Answer

**step1** Understanding the problem

The problem asks us to identify a special name for a quadrilateral named PQRS, given a specific condition about its angles.

**step2** Analyzing the given condition

The given condition is $$\angle P + \angle S = 180^\circ$$. In a quadrilateral PQRS, the vertices are typically listed in order around the perimeter. This means P, Q, R, and S are consecutive vertices. The angles $$\angle P$$ and $$\angle S$$ are the angles at vertices P and S, respectively. These two angles share the side SP.

**step3** Relating angles to parallel lines

Let's consider the sides PQ and SR. If we imagine the side SP as a line segment connecting these two sides, then SP acts as a transversal line cutting across lines PQ and SR. The angles $$\angle P$$ (or $$\angle QPS$$) and $$\angle S$$ (or $$\angle RSP$$) are interior angles on the same side of the transversal SP. A fundamental property of parallel lines is that if two lines are parallel, then the consecutive interior angles formed by a transversal are supplementary (add up to $$180^\circ$$). Conversely, if the consecutive interior angles formed by a transversal are supplementary, then the two lines are parallel.

**step4** Identifying parallel sides

Since $$\angle P + \angle S = 180^\circ$$, it means that the lines PQ and SR are parallel to each other. This is because they are cut by the transversal SP, and their interior angles on the same side of the transversal are supplementary.

**step5** Classifying the quadrilateral

Now we need to recall the definitions of different types of quadrilaterals:
* A **parallelogram** is a quadrilateral with two pairs of parallel sides.
* A **rectangle** is a parallelogram with four right angles.
* A **square** is a rectangle with four equal sides.
* A **rhombus** is a parallelogram with four equal sides.
* A **trapezoid** (also called a trapezium) is a quadrilateral with at least one pair of parallel sides.
Since we have determined that side PQ is parallel to side SR, the quadrilateral PQRS has at least one pair of parallel sides.

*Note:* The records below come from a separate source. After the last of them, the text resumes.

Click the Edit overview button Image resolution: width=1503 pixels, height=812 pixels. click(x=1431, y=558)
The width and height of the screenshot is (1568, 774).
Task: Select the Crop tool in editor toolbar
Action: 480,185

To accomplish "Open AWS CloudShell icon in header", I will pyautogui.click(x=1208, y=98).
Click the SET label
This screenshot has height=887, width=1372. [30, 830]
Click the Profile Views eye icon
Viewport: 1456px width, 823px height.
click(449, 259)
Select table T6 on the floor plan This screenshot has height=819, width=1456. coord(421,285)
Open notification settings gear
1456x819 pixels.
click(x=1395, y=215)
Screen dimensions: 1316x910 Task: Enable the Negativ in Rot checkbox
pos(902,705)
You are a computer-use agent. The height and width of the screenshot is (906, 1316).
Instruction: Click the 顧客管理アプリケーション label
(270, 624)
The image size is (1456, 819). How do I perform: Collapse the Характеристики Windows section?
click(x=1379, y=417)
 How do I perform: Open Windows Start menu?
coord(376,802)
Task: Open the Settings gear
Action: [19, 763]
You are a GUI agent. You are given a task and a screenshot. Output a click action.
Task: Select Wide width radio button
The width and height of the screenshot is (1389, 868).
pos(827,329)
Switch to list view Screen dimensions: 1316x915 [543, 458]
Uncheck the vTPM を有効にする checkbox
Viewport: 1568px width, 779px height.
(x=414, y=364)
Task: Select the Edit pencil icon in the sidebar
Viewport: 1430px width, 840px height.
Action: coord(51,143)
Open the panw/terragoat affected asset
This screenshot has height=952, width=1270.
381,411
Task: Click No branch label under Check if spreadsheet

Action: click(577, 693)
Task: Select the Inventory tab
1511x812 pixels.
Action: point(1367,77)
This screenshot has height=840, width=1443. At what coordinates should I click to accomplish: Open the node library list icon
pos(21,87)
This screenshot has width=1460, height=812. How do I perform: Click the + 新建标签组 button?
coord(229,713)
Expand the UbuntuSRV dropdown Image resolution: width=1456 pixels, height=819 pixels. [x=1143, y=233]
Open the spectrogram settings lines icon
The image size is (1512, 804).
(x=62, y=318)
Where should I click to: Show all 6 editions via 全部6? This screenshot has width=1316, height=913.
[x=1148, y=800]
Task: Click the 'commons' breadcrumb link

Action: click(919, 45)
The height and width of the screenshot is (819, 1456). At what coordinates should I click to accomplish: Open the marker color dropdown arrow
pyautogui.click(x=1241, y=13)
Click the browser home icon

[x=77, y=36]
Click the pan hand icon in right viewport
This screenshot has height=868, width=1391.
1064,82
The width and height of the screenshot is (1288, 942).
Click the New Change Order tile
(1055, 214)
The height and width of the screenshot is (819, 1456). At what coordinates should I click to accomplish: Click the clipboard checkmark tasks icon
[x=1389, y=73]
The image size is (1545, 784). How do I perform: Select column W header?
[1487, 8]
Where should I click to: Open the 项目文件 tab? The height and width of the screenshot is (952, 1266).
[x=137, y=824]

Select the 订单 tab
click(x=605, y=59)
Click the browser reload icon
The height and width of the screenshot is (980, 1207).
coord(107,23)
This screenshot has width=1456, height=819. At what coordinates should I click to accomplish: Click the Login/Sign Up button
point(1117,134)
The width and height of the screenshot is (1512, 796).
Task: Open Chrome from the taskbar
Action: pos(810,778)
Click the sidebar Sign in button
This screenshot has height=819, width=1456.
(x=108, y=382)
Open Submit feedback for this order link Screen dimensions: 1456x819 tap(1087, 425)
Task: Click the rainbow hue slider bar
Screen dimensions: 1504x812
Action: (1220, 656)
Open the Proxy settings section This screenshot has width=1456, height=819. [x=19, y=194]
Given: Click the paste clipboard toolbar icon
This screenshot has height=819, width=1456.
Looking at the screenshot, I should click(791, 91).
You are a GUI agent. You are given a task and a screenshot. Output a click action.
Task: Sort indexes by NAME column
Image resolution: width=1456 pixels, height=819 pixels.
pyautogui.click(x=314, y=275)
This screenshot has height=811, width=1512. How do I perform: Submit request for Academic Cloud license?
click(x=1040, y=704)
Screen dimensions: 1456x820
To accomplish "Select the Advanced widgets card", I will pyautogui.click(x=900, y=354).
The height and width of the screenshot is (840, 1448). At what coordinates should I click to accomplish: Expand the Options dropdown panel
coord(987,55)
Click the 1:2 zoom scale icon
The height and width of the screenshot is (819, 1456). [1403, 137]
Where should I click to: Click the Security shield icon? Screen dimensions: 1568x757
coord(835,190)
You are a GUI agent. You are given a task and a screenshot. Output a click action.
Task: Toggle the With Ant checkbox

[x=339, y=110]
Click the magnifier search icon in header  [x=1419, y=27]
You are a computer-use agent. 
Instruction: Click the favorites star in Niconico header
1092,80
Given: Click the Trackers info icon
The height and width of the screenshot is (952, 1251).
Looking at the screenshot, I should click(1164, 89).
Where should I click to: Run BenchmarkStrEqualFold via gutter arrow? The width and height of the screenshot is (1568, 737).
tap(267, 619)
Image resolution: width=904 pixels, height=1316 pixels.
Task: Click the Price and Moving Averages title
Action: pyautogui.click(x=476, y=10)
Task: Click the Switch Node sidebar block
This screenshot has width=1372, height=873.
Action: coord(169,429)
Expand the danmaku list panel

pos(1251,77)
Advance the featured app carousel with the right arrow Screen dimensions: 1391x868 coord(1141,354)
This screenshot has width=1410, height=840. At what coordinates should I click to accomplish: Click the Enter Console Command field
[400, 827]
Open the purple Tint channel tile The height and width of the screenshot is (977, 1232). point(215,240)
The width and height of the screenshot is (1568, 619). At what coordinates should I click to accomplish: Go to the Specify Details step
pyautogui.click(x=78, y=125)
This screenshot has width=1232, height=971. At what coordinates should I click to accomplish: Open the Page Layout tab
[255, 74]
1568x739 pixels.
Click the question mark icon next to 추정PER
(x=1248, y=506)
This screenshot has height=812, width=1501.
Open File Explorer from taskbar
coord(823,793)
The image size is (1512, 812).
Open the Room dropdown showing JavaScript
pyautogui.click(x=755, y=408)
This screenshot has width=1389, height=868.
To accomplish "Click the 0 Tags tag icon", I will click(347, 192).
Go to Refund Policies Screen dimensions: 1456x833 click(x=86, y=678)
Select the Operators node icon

**step6** Naming the quadrilateral

Based on the definition, a quadrilateral with at least one pair of parallel sides is called a **trapezoid**. While the quadrilateral could also be a parallelogram (which is a type of trapezoid), or a rectangle, or a square, the condition $$\angle P + \angle S = 180^\circ$$ only guarantees one pair of parallel sides (PQ and SR). Therefore, the most general and accurate special name that can be given to such a quadrilateral is a trapezoid.